Materials:For each group of 5 to 7 participants

  • Instruction Sheet
  • Basic Rules Sheet
  • Organization Profile
  • Goal Sheet
  • Recorder Rules Sheet
  • A Blank Chart Sheet
  • A lot of dice (4 per person)
  • 3 pens of different colors
  • New Goal Sheet

It is best to have each of the groups around a table.

Instructions: (The three round version. Instructions for the two round version are included in the attachments)

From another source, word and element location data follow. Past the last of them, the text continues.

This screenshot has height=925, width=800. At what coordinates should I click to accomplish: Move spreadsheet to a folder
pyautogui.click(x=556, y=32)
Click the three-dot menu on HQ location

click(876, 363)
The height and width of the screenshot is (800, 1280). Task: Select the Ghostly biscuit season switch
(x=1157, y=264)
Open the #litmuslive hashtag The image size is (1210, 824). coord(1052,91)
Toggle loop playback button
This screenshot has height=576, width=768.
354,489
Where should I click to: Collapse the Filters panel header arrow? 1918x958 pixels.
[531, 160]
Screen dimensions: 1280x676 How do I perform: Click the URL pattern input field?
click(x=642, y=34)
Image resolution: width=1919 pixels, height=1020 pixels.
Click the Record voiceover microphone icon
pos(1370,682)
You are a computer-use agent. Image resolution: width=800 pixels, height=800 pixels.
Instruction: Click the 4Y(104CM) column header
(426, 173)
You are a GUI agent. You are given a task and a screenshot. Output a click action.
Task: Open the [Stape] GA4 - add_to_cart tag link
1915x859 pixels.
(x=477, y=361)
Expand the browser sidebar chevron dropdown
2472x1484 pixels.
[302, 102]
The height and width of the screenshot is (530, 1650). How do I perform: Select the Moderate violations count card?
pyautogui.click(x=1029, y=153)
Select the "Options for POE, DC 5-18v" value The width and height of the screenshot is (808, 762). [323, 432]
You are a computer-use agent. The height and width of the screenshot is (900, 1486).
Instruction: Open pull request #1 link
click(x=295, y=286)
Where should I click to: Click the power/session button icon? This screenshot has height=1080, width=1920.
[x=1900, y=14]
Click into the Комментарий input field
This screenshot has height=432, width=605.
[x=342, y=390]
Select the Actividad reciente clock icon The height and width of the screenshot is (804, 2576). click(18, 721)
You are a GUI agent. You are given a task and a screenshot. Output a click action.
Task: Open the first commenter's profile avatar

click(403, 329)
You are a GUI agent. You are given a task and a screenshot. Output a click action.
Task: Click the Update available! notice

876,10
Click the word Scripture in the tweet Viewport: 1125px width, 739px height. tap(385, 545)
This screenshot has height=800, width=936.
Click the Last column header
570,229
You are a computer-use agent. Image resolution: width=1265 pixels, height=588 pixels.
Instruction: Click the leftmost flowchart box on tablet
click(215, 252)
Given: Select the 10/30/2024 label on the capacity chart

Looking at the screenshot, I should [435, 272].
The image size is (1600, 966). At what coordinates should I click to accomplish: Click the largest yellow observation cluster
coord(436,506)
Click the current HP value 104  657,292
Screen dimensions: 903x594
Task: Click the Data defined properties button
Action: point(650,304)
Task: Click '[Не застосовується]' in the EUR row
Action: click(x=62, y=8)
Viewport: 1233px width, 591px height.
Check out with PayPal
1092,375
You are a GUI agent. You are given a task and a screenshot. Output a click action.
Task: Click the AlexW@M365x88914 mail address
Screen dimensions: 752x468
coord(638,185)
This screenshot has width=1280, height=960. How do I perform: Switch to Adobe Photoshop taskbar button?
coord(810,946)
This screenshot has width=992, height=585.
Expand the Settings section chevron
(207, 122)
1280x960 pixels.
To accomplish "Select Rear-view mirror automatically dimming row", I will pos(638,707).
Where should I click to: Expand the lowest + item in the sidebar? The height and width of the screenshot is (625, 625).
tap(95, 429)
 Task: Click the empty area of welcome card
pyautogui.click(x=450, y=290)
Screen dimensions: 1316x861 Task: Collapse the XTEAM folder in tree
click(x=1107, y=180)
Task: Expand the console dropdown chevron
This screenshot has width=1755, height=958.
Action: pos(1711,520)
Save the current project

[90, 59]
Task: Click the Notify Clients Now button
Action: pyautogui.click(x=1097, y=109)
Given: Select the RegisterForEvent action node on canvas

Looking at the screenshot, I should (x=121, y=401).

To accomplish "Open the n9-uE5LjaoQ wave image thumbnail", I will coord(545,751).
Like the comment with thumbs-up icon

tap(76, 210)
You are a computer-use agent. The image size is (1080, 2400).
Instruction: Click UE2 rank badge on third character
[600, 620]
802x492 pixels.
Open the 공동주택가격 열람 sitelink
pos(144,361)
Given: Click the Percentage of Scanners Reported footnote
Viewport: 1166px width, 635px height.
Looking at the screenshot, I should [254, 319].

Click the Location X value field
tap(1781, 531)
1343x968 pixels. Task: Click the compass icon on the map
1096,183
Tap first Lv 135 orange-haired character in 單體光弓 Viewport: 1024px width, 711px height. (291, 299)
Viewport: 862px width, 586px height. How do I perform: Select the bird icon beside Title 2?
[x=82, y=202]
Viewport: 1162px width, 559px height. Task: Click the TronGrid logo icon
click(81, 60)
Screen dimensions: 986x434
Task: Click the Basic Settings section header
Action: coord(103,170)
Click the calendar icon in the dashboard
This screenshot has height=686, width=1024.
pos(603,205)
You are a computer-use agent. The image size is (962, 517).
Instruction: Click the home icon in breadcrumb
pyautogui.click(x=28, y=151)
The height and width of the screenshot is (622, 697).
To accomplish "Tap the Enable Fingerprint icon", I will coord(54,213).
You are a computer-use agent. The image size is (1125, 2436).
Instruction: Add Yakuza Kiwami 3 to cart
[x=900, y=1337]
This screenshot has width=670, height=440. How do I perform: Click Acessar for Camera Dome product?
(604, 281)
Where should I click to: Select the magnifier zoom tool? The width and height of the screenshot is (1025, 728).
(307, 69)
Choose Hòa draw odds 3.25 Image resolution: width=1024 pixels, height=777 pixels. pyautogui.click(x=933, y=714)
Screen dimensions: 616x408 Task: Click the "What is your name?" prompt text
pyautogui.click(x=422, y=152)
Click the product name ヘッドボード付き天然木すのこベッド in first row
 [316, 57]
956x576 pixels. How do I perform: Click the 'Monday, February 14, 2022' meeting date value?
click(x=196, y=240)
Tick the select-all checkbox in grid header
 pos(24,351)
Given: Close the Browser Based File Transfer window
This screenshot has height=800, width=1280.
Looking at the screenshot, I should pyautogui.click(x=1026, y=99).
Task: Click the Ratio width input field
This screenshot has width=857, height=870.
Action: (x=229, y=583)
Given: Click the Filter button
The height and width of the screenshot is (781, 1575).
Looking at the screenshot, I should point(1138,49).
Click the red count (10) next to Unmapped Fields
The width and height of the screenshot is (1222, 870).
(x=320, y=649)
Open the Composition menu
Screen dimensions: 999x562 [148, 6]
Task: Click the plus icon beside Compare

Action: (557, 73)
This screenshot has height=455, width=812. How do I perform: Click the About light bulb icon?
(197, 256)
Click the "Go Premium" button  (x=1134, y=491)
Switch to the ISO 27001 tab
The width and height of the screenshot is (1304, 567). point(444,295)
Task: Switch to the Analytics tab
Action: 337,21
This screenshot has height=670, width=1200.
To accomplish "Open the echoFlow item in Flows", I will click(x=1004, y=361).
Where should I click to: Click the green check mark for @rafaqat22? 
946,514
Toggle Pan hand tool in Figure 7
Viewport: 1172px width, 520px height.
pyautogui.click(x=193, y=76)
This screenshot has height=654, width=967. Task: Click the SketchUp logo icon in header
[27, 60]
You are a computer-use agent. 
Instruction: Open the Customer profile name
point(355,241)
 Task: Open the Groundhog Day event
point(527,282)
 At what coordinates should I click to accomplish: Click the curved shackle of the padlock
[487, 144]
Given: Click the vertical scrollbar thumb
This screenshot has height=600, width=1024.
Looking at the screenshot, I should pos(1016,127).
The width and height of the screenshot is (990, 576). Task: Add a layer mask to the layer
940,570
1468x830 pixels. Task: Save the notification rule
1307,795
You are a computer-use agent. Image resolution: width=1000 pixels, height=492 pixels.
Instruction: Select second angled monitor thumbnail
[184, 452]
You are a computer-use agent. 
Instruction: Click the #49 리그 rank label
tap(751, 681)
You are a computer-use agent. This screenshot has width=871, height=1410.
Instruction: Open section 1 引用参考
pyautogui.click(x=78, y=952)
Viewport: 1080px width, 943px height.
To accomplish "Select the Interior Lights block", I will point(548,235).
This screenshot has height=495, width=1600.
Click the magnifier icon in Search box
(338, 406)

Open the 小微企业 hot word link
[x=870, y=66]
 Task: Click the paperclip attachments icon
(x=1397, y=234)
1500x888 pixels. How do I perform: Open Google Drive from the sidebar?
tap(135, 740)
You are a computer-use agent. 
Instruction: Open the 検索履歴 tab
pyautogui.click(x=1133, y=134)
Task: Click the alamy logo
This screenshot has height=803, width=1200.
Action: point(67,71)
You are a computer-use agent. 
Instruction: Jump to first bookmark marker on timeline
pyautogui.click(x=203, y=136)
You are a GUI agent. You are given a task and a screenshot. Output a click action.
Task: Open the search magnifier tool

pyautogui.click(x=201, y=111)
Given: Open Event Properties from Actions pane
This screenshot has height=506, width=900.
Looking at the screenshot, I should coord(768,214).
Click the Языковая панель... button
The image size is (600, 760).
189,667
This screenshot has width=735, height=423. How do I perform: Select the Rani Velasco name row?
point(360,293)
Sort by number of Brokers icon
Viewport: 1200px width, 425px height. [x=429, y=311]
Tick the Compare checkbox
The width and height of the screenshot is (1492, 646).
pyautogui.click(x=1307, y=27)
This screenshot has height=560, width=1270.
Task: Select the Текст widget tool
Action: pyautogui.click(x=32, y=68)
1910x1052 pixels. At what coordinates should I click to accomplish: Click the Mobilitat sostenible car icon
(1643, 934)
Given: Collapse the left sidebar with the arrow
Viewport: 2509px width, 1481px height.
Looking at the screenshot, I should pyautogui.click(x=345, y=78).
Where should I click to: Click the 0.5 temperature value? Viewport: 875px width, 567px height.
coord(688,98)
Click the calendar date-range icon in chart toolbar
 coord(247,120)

Each group represents the organization described on your Organization Profile card. Most of the participants in each group will roll dice to represent the work of the organization. The recorder in each group will capture how the organization performs. The baseline for how your organization performs is described on the Basic Rules card

  • The group complete ten turns of work. In each turn each of the non­recorder participants will roll the dice and note how many of the organization’s goals were met, and share them with the recorder.
  • The recorder will plot the data on the chart sheet after each round
  • At the end the round, discuss your observations about the round, and any parallels you
    might observe between the game and your actual work
  • At the start of the 2nd and the 3rd round, select ONE of the candidate New Rule cards
    for your team, i.e. an improvement for how your organization can perform. Note on which turn the new rule will take effect

How to run the game:Set up all of the materials except for the New Goal Sheet for each table. Have a short discussion after each round. In the third round, after each of the tables has selected their new rule and have started the round, hand out the New Goal Sheet, and have them start applying that instead.

Learning Points:

  • What is “success” and value within a Government or other non-commercial context.
  • How value can drive prioritization decisions.
  • How the inspect-adapt cycle can drive success within these organizations
  • The tradeoffs represented by prioritizing towards multiple mission metrics

Discussion and facilitation guidance:

  • The first round helps establish a baseline. Ask questions about similarities to what the participants experience in their day jobs. Also ask questions about whether they are concerned about the relative progress against their three metrics.
  • The second round discussion can both address the process by which each group chose their improvement and the outcome. Did groups do any estimation or ranking of the different options? Did groups value their three metrics equally? Many times participants haven’t done anything formal, but the conversation can prompt discussion of different models. Ask the groups how much they factored the time it would take to get the new capability.
  • In the third round discussion focuses on the impact of the change in goals. If there are multiple groups, see if groups picked different capabilities, and did the new goal affecting different groups differently. If participants knew the goals could change, would it have changed their strategy. Ask if groups changed their approach to selecting a new capability based on the discussion after the second round.

Acknowledgements:Developed by David Kane (@ADavidKane) and Deepak Srinivasan (@deesrinivasan). Thanks to the Games for Agility, Learning and Engagement Meetup for the forum to initially workshop the game. Thanks too to Southern Fried Agile and the DC Enterprise Agilists Meetup for the opportunities to share the game.